Drug treatment centre ‘can’t cope with demand’

A CHARITY warned yesterday of the increased pressure on treatment centres to deal with addicts using dangerous cocktails of drink and drugs.

Drug treatment centre ‘can’t cope with demand’

The Aiseirí organisation, which provides treatment and extended care centres in Tipperary, Wexford and Waterford, said it “cannot keep up with demand” from a growing number of young addicts suffering from a range of addiction.

The group revealed there was now a waiting list of over six weeks at its residential centres.

Aiseiri founder Sr Eileen Fahey disclosed: “Addiction now usually involves drink and drugs and there aren't enough places available.”

Over a 21-year period, Aiseiri has assisted over 5,000 addicts, boasting an impressive track record of a 60% full recovery rate.

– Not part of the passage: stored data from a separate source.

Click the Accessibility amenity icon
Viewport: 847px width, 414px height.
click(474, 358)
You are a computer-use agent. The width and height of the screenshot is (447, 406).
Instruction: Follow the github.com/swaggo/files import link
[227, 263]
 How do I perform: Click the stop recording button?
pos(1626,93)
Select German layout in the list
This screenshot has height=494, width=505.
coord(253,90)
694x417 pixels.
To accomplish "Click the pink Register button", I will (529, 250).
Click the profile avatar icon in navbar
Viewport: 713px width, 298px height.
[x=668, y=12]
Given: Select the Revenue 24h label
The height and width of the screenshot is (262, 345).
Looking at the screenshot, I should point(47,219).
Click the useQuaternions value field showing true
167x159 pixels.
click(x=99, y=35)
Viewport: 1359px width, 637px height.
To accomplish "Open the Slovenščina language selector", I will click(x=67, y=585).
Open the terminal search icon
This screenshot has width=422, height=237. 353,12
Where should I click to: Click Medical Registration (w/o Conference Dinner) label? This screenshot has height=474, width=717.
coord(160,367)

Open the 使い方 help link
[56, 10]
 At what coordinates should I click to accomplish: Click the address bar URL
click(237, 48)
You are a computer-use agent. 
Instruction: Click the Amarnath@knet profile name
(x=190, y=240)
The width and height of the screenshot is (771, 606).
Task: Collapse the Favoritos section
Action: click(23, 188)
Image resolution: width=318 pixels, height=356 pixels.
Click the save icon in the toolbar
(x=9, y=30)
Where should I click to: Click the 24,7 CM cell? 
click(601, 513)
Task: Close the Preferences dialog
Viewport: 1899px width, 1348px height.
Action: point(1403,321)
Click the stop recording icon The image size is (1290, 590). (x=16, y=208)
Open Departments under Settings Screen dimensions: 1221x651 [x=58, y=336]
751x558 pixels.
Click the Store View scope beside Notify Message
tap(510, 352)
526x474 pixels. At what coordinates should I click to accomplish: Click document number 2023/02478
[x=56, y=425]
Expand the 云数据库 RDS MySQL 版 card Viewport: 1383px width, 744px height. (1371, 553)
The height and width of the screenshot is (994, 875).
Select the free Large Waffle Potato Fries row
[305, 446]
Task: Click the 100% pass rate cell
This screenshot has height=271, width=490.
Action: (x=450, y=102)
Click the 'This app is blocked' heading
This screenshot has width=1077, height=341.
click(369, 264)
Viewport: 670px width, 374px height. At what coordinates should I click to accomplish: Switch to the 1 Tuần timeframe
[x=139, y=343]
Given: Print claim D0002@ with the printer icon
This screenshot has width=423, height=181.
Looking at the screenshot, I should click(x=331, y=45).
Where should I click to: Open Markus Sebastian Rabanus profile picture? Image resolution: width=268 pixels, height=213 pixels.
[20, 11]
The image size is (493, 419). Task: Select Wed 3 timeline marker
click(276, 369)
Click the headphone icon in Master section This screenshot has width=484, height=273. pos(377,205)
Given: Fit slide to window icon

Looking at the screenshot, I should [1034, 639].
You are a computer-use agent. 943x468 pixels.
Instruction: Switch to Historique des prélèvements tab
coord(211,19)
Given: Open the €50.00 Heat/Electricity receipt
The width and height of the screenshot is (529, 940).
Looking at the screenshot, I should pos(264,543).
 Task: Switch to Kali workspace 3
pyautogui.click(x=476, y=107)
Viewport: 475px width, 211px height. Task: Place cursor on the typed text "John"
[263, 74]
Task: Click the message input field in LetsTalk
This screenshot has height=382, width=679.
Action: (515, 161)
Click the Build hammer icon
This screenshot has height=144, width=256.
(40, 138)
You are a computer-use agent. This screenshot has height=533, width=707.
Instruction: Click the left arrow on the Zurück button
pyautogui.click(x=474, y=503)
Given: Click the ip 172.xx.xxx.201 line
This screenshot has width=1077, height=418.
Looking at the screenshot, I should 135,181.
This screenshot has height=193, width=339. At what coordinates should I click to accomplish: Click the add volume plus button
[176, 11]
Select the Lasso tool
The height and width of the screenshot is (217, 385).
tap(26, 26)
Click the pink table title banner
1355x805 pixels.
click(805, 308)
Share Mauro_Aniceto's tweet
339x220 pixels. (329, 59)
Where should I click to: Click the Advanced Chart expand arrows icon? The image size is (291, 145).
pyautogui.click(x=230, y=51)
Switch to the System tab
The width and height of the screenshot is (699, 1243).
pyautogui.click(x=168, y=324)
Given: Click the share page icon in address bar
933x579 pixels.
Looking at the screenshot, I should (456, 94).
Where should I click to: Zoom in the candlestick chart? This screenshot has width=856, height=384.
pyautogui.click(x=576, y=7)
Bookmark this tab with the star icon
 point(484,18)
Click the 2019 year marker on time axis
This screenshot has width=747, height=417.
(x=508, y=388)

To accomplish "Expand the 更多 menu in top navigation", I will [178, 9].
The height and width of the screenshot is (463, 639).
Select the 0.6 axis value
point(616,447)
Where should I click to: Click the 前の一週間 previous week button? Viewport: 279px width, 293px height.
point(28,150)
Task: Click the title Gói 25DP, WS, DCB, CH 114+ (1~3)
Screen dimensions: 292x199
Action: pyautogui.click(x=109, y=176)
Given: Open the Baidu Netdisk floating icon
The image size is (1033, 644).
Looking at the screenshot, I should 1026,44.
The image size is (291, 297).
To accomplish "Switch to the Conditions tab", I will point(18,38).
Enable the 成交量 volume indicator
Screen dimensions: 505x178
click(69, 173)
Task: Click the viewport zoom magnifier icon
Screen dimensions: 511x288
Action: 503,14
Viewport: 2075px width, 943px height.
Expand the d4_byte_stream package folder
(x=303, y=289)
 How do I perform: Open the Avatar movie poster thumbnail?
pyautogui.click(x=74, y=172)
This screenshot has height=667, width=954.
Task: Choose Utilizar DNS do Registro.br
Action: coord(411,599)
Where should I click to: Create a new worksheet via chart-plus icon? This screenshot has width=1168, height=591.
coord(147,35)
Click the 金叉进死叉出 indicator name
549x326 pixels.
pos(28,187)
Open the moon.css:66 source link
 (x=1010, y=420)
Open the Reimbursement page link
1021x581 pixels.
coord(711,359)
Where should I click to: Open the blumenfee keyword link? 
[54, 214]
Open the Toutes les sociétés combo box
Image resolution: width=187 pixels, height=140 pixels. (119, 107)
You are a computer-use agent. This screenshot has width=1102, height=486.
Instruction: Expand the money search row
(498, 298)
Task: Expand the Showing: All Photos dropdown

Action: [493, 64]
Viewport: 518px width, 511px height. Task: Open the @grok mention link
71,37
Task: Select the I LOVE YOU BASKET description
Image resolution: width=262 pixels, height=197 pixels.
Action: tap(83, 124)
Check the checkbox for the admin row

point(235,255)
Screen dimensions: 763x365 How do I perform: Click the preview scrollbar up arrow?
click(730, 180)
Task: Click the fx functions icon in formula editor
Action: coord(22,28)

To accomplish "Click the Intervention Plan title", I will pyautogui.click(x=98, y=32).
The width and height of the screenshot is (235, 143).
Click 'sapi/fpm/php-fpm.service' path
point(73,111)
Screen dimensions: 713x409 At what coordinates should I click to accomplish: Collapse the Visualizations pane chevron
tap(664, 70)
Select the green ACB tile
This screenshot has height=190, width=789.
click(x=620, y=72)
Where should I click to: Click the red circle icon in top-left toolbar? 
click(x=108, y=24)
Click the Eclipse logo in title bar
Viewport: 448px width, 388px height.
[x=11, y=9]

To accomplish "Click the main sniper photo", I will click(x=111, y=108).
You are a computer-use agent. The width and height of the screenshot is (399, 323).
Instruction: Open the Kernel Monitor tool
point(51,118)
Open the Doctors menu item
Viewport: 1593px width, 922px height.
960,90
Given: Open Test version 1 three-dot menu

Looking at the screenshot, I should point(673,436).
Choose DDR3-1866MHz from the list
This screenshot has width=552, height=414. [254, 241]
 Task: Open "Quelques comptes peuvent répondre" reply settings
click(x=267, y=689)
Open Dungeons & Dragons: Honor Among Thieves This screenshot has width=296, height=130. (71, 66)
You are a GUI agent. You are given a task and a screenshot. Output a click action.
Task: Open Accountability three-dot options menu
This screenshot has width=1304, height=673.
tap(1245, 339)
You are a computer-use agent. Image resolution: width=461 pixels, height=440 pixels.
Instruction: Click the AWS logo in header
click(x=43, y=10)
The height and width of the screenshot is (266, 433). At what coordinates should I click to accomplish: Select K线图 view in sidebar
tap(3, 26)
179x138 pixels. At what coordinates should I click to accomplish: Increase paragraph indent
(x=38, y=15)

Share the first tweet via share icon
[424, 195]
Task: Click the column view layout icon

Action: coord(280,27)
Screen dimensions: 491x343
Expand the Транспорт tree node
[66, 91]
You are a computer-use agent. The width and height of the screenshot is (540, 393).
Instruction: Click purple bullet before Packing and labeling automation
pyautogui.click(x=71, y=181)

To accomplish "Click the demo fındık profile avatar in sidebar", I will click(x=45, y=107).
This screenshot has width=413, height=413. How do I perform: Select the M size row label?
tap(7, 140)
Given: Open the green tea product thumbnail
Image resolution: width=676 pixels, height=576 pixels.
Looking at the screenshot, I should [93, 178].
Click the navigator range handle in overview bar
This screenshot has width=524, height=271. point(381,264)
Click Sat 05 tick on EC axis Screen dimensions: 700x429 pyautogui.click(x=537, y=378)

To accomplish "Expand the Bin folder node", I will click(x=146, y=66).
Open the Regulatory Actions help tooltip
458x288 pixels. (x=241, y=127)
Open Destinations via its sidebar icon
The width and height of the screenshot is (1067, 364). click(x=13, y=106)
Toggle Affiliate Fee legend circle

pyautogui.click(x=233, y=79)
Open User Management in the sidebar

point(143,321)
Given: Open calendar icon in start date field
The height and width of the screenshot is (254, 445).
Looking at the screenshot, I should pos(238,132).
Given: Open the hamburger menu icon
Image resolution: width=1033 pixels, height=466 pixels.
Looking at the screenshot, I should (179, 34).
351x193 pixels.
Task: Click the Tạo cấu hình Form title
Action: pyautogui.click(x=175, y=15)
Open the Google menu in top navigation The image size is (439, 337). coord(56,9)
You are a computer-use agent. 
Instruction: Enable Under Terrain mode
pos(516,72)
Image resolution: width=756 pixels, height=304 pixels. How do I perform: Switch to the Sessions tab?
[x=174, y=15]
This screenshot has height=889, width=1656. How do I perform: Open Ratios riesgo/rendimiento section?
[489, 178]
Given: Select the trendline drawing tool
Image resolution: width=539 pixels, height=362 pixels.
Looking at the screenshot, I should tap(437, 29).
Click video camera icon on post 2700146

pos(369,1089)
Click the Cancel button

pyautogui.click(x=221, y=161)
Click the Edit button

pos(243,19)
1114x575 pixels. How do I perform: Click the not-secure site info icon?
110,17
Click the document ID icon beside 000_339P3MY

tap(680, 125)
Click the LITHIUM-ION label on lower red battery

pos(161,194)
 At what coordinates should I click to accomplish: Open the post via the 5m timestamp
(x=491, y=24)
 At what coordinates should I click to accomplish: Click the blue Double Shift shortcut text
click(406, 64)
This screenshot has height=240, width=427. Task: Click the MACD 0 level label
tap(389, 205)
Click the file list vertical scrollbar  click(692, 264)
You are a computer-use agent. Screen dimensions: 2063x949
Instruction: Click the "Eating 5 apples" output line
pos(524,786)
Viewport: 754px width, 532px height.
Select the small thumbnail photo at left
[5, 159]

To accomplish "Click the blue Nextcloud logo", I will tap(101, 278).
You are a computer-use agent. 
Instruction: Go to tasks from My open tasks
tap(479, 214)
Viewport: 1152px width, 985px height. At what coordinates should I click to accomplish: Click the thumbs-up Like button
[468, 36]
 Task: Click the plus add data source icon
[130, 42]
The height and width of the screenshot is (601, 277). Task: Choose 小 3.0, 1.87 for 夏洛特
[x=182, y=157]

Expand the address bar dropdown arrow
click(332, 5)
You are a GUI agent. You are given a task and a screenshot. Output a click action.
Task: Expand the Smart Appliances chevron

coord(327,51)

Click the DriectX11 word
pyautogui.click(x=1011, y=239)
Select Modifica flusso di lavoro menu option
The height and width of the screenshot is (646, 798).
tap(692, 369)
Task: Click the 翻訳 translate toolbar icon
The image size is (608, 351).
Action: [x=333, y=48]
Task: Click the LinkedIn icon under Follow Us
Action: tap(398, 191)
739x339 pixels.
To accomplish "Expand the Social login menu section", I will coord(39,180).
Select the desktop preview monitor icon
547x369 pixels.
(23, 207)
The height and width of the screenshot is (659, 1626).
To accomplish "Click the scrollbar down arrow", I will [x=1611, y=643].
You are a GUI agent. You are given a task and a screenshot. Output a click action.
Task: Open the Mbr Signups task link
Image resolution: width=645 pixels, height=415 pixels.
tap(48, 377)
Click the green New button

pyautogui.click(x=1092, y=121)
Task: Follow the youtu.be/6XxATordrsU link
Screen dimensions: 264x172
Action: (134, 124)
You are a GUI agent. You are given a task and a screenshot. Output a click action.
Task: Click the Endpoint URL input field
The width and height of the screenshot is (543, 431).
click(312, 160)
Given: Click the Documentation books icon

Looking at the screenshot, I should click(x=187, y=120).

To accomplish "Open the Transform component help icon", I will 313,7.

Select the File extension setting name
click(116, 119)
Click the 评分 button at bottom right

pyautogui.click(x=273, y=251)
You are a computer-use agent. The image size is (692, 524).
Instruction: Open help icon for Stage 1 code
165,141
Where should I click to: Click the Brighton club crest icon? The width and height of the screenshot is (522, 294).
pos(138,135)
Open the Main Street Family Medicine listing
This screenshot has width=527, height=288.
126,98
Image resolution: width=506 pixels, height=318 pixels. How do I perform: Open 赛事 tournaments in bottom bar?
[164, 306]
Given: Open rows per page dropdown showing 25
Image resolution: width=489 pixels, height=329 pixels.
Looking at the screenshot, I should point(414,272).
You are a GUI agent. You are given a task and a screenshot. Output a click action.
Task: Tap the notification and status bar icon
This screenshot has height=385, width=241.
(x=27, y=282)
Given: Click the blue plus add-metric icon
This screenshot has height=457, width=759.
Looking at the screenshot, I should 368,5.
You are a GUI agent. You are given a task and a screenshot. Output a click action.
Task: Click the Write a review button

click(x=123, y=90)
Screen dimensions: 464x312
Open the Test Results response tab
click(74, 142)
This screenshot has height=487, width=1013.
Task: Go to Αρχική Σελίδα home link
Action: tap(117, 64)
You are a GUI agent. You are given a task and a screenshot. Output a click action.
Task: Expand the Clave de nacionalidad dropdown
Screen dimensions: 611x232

But Sr Eileen warned that addiction had changed greatly over the last decade. “Up to 10 years ago, nearly all our patients were addicted to alcohol,” she said. “Today, alcohol alone accounts for only 50% of the clients we assist on our residential programmes.”

Describing poly-addiction, or a range of addictions, as the norm, she added that it was an increasing national problem.

Sr Eileen said addicts are mostly young people, in their 20s and early 30s, engaged in “abnormal levels of drinking complicated by a mix of drugs like hash and ecstasy and even more serious drugs.

She said: “There is a much greater demand than we can respond to, with a waiting list of over six weeks and waiting lists in every centre. A waiting list puts a huge demand on an addicted person trying to stay clean.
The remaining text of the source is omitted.